- Jan 3, 2024: We have released a few samples of SciMT-Safety and SciMT-Benign. We are currently working on processing the full benchamrk, which will be released soon!
In the rapidly evolving field of artificial intelligence, it's crucial to assess large language models' capabilities in science. We introduce the Scientific Multi-Task Benchmark, for evaluating these models in diverse scientific tasks.

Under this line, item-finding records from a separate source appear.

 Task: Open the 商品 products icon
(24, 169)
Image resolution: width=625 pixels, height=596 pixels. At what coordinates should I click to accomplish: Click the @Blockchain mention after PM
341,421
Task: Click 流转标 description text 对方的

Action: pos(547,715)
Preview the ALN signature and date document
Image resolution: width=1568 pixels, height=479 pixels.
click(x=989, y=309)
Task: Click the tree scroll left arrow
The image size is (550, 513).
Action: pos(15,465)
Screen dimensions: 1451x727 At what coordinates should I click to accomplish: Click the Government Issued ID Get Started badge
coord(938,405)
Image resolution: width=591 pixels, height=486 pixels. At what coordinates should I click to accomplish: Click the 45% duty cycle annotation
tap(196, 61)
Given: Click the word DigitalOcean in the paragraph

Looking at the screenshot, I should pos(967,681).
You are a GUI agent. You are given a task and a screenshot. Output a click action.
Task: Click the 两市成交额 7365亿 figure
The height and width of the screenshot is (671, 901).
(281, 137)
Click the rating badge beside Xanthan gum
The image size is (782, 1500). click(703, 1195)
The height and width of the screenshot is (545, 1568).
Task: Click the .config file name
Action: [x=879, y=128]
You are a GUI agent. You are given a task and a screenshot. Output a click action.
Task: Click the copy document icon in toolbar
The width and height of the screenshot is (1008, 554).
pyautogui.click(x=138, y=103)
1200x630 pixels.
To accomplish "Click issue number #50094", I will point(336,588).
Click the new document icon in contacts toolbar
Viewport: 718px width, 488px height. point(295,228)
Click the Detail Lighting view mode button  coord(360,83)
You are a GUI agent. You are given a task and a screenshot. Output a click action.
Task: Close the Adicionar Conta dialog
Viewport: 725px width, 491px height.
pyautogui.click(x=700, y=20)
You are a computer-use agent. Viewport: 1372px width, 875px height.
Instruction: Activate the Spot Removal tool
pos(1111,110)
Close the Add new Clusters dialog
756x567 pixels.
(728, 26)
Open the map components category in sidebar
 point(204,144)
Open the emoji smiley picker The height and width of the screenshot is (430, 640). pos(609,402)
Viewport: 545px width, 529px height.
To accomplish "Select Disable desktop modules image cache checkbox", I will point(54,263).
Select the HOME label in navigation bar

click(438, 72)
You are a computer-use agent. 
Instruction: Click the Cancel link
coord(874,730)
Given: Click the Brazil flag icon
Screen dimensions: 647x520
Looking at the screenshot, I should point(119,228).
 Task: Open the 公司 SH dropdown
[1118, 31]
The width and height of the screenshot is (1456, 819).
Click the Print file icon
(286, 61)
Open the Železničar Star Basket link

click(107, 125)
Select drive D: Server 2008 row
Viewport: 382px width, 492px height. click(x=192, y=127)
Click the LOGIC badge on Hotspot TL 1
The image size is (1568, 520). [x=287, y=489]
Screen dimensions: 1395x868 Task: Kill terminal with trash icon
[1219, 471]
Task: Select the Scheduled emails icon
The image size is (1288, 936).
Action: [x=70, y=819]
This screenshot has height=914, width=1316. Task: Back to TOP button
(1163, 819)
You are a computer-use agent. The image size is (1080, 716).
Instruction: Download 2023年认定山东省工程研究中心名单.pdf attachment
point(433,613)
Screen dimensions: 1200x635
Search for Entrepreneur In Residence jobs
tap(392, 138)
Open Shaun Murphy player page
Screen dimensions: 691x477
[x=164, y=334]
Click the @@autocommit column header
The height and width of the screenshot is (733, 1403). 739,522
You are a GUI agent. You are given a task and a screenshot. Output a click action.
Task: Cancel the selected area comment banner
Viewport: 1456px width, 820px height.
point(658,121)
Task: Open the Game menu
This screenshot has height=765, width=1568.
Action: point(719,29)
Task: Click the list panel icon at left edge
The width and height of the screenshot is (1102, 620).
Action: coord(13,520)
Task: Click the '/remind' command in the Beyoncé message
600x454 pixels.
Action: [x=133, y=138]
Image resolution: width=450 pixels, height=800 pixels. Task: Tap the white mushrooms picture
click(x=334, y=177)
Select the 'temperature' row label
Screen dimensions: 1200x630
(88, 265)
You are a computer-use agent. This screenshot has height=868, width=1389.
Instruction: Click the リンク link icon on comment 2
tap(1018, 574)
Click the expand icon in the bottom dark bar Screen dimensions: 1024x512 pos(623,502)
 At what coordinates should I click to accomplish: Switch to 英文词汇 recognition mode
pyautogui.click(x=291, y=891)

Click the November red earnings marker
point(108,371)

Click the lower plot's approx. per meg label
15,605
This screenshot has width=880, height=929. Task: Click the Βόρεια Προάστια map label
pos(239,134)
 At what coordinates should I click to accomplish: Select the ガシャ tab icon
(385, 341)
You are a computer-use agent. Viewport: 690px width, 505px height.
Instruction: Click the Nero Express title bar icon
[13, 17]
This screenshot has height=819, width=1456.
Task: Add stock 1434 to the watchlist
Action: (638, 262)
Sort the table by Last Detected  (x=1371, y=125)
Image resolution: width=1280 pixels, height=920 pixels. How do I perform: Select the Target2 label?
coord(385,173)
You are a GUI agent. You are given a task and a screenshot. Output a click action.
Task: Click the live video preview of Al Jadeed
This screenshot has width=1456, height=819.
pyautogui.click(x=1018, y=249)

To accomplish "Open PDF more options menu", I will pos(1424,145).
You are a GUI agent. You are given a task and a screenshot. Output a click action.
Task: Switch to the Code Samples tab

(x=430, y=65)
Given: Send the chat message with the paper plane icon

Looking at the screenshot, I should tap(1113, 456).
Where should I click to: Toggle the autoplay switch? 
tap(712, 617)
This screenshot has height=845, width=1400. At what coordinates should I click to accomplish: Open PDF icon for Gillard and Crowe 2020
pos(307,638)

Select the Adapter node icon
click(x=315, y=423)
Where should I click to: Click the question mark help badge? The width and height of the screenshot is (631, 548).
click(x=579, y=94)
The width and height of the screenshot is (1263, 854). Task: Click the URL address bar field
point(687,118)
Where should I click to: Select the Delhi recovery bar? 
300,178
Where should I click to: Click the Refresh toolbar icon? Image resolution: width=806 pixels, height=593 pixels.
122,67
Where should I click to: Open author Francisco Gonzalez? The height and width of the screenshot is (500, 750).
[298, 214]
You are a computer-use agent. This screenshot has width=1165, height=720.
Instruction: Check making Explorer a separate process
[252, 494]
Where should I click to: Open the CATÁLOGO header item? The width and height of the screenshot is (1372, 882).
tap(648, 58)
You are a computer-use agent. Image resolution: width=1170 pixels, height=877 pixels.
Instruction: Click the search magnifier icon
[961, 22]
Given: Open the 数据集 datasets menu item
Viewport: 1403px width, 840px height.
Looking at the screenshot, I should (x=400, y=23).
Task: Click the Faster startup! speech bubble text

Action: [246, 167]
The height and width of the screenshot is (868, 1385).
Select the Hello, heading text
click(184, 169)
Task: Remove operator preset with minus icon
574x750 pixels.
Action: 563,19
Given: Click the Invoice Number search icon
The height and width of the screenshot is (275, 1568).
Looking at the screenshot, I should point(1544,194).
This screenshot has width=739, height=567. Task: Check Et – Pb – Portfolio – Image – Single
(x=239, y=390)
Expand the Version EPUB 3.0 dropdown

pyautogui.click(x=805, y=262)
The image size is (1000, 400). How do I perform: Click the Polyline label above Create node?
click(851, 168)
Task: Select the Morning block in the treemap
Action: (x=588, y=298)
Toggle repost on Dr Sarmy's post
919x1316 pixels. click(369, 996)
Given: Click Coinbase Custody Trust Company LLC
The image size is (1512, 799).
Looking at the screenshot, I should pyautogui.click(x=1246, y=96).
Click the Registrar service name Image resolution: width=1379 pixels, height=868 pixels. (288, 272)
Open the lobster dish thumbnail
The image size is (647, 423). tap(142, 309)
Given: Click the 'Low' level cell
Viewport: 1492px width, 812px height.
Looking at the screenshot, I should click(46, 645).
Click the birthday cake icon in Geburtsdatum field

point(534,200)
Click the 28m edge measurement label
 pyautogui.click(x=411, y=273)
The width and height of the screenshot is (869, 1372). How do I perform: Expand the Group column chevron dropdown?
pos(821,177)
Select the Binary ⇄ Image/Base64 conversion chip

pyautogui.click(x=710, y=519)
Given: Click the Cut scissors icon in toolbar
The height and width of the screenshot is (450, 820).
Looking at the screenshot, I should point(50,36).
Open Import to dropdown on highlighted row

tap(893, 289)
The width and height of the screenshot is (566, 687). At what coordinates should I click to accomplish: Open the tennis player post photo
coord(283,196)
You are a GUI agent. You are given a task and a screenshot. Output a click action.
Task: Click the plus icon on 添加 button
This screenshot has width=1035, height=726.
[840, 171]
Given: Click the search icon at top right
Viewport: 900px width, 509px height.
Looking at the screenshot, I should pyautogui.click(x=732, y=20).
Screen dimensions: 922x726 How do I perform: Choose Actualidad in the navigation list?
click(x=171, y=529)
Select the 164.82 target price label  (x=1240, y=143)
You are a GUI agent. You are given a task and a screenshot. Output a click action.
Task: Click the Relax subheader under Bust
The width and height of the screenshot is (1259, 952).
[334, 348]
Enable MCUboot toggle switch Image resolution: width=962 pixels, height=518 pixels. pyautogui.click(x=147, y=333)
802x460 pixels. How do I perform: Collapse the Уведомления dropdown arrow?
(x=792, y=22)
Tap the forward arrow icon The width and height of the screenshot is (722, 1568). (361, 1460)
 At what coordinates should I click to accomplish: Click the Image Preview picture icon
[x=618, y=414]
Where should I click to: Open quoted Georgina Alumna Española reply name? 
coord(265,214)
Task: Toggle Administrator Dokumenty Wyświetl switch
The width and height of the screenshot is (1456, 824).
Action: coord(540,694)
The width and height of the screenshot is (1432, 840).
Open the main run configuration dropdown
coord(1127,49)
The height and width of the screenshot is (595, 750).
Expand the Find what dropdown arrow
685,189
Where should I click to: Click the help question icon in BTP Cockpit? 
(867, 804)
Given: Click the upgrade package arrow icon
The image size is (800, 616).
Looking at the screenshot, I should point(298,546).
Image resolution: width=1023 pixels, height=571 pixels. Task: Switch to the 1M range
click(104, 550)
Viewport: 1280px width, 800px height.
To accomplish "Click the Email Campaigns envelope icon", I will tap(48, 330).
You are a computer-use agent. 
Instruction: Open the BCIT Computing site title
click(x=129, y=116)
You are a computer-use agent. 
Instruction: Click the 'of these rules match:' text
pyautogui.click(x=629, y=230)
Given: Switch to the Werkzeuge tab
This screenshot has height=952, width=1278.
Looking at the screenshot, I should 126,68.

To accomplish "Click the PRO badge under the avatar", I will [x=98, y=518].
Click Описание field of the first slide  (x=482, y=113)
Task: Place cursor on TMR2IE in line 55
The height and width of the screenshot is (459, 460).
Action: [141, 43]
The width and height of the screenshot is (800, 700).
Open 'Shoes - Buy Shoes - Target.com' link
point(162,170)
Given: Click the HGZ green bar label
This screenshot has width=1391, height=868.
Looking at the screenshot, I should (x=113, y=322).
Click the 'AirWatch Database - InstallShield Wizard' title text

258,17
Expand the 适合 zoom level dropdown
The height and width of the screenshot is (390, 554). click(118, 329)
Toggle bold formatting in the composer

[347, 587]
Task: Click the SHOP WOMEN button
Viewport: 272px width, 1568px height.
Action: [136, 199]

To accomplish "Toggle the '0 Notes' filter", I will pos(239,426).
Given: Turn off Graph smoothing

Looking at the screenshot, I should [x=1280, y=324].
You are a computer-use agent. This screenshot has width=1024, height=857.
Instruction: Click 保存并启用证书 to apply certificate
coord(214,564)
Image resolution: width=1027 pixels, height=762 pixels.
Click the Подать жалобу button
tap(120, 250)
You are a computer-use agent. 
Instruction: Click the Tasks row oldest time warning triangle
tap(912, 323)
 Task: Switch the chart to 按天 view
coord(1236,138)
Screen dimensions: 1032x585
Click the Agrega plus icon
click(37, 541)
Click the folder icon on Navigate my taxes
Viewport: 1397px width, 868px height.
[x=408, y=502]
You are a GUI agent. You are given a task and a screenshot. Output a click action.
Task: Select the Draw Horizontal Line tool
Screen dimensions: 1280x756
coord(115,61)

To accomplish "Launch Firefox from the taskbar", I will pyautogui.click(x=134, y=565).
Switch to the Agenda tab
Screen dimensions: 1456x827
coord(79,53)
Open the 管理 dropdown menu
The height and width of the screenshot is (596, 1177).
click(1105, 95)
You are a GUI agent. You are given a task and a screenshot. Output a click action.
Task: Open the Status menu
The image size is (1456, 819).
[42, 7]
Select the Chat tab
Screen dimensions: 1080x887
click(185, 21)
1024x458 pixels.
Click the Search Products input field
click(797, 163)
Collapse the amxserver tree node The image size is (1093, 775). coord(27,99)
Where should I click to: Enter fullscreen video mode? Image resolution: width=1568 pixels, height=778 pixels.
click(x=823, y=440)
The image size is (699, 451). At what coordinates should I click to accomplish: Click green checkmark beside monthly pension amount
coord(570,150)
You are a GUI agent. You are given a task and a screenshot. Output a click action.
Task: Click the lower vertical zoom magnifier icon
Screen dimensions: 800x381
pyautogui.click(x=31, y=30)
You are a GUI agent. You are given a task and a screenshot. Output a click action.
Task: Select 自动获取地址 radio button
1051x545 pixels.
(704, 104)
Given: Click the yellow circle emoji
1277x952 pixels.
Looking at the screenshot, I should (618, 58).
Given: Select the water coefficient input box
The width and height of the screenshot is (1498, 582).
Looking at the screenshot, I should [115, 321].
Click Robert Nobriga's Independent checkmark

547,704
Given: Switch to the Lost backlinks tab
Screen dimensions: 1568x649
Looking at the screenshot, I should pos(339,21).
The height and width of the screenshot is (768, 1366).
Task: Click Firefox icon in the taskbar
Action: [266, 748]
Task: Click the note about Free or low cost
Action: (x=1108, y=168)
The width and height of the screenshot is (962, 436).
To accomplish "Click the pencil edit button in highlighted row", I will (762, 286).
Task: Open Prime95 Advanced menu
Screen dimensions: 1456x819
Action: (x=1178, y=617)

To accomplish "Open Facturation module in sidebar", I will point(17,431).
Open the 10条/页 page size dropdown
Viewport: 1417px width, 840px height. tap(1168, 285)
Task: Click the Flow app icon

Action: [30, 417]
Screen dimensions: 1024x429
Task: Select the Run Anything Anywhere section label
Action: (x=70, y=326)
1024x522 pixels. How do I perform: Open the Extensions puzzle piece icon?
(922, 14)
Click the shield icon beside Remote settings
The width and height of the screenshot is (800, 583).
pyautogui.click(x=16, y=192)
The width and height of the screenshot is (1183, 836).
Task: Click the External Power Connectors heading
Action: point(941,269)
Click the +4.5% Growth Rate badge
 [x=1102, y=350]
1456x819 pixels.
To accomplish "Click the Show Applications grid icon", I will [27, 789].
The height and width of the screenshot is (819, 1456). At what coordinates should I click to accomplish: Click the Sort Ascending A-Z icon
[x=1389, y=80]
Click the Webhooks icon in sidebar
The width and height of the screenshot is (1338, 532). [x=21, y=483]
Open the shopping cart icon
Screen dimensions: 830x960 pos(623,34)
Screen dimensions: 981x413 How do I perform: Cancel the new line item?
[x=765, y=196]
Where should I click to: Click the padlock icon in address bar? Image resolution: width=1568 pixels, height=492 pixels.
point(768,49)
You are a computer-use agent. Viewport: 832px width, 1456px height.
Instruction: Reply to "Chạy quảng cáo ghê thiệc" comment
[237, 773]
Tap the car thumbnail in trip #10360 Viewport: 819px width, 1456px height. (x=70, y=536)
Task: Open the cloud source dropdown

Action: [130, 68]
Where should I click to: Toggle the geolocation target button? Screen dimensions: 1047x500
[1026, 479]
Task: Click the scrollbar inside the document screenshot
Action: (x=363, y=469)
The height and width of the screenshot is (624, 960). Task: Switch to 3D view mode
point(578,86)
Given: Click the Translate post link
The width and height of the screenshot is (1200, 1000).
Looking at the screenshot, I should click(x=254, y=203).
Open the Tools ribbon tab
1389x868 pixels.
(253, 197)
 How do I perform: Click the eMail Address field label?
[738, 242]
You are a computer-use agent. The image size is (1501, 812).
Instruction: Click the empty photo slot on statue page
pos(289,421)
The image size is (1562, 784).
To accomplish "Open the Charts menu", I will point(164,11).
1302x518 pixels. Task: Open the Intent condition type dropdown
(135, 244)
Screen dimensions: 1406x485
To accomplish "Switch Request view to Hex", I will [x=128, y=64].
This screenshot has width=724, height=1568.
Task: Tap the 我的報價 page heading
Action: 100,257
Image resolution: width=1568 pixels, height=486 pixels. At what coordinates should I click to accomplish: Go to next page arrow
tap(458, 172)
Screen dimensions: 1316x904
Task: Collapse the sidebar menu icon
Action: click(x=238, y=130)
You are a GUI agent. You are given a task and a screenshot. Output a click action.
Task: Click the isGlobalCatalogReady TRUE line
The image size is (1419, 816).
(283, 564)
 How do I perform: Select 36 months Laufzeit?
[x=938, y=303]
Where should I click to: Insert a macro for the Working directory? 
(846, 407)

Advancement of AI offering exciting prospects for discovery and innovation. However, its misuse can lead to serious risks such as the creation of harmful substances or bypassing regulations. We present "SciMT-Safety," a subset of the Scientific Multi-Task Benchmark (SciMT), specifically designed to evaluate the safety of large models in the realm of science. This includes hundreds of red-team prompts in the field of chemistry science, which can effectively measure the safety of large language models in this domain. The following figure shows the composition distribution of the dataset. We have considered various substances, covering categories of various hazardous materials.
In addition to SciMT-Safety, we have also developed the "SciMT-Benign" dataset. This dataset is crucial as we hope models not only to proficiently refuse harmful queries but also to accurately respond to benign, standard scientific questions.
In anticipation of the full release, we are currently sharing a preview of the SciMT benchmark. This preview includes:
examples/scimt-benign_samples.jsonl
: Contains 5 benign queries about scientific tasks.examples/scimt-safety_samples.jsonl
: Contains 5 queries about scientific tasks that may potentially elicit harmful responses.
The evaluation protocol can be refered to our paper. The specific code is still being organized and will be coming soon.
If you find this useful in your research, please consider citing:
@misc{he2023control,
title={Control Risk for Potential Misuse of Artificial Intelligence in Science},
author={Jiyan He and Weitao Feng and Yaosen Min and Jingwei Yi and Kunsheng Tang and Shuai Li and Jie Zhang and Kejiang Chen and Wenbo Zhou and Xing Xie and Weiming Zhang and Nenghai Yu and Shuxin Zheng},
year={2023},
eprint={2312.06632},
archivePrefix={arXiv},
primaryClass={cs.AI}
}
Note: This repository contains red-teaming data and should only be used for research purpose.